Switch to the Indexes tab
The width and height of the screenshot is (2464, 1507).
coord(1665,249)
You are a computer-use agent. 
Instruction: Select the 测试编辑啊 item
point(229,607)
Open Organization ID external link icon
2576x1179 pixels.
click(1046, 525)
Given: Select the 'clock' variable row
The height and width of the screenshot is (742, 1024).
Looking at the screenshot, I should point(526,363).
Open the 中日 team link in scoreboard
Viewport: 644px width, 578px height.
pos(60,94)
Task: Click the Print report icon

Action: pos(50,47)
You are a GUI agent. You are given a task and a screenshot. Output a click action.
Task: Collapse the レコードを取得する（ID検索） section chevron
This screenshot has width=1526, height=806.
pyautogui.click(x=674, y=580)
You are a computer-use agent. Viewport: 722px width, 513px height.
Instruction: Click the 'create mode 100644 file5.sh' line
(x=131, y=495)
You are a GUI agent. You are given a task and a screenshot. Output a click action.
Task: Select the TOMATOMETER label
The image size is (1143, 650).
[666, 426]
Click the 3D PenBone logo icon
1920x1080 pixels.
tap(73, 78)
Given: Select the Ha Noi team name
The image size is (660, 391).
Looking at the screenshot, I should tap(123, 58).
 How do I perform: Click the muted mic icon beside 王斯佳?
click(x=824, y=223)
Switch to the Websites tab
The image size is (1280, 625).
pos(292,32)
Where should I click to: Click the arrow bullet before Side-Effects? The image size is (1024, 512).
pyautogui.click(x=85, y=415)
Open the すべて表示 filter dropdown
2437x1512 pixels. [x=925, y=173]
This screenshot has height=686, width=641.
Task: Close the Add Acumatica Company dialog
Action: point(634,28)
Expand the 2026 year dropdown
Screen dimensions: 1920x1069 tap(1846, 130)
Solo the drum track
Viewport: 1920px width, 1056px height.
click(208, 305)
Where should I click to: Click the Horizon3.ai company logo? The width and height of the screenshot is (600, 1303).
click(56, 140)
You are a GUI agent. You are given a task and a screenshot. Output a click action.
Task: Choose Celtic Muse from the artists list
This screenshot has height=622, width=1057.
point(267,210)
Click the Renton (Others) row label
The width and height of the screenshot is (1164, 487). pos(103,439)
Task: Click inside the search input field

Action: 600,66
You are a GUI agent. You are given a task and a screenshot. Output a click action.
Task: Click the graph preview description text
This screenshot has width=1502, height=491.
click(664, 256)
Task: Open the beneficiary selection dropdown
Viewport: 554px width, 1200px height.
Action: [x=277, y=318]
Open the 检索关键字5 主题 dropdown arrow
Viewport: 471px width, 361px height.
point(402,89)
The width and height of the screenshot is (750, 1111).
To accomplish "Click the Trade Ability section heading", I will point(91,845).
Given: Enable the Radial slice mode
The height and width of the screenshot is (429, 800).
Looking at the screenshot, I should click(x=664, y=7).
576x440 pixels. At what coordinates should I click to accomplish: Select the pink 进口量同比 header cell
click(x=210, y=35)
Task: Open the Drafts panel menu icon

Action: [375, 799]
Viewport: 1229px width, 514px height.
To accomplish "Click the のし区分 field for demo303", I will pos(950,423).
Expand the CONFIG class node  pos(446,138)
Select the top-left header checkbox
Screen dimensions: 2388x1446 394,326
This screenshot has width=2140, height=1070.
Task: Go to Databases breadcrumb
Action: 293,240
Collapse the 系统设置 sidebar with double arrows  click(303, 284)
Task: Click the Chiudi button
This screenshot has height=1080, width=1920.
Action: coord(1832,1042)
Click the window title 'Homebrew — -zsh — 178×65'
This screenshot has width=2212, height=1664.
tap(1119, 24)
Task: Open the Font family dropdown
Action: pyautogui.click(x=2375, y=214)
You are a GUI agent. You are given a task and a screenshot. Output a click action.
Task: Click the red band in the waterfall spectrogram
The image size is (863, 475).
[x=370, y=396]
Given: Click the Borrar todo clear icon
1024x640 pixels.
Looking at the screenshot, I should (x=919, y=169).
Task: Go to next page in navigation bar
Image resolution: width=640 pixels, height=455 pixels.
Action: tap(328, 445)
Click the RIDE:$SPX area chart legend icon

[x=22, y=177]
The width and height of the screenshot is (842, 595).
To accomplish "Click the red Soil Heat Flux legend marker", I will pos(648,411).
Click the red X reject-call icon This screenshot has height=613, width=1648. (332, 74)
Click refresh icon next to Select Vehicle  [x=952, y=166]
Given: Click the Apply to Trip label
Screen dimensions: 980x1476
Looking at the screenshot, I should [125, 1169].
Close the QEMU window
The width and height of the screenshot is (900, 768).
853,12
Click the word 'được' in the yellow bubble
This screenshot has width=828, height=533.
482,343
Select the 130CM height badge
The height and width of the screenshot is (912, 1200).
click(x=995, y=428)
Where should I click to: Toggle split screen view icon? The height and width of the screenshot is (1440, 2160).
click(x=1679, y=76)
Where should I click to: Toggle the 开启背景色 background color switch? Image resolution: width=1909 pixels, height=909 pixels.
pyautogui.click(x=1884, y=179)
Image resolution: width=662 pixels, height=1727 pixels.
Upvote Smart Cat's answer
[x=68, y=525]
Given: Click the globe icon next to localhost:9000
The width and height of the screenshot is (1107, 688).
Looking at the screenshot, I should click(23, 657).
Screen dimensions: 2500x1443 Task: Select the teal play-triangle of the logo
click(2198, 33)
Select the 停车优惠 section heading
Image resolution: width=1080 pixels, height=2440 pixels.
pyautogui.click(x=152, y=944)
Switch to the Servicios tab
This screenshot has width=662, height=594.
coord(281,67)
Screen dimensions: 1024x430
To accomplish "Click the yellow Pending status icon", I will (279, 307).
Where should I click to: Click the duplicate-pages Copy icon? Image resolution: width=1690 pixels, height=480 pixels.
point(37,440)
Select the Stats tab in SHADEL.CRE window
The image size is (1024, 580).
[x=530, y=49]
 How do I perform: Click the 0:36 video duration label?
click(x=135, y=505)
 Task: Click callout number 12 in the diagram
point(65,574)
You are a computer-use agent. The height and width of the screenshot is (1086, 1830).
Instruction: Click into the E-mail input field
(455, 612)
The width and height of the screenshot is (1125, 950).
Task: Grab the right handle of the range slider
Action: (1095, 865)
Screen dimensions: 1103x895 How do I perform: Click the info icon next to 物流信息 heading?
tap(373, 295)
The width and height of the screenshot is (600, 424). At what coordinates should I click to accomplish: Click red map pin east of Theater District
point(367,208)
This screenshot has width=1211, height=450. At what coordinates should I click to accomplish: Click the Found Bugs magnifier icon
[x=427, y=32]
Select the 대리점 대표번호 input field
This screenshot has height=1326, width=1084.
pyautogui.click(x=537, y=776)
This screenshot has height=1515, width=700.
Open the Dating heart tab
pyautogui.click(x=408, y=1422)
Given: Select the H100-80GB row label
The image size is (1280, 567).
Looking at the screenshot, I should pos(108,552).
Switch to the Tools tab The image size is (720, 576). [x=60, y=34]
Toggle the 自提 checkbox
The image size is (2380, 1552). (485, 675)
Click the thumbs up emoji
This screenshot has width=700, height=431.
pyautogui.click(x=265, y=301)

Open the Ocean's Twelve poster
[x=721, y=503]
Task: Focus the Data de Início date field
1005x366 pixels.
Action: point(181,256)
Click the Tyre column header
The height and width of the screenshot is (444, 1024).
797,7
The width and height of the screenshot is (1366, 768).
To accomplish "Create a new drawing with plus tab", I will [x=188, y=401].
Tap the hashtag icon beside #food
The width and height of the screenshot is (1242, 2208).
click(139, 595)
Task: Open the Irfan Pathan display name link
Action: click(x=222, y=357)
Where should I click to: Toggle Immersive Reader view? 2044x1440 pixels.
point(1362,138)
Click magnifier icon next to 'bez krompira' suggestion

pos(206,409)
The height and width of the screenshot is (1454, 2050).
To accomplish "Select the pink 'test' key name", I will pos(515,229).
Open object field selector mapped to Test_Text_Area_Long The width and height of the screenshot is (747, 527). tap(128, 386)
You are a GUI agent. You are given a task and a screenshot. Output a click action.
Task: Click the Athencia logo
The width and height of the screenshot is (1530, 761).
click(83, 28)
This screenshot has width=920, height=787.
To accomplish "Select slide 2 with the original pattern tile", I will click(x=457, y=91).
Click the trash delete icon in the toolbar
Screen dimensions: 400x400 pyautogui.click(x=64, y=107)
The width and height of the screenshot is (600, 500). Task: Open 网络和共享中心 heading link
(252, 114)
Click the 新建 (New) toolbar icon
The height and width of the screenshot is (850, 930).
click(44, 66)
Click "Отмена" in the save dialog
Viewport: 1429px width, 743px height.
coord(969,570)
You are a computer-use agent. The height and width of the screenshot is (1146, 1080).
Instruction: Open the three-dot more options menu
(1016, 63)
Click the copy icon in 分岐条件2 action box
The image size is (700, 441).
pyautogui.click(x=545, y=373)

# Objective
Turn the stretch of data from the line containing "This screenshot has width=1211, height=450." through the line containing "pyautogui.click(x=408, y=1422)" into a numbered list, one item per line, skipping any blank lines.

# Solution
1. This screenshot has width=1211, height=450. At what coordinates should I click to accomplish: Click the Found Bugs magnifier icon
2. [x=427, y=32]
3. Select the 대리점 대표번호 input field
4. This screenshot has height=1326, width=1084.
5. pyautogui.click(x=537, y=776)
6. This screenshot has height=1515, width=700.
7. Open the Dating heart tab
8. pyautogui.click(x=408, y=1422)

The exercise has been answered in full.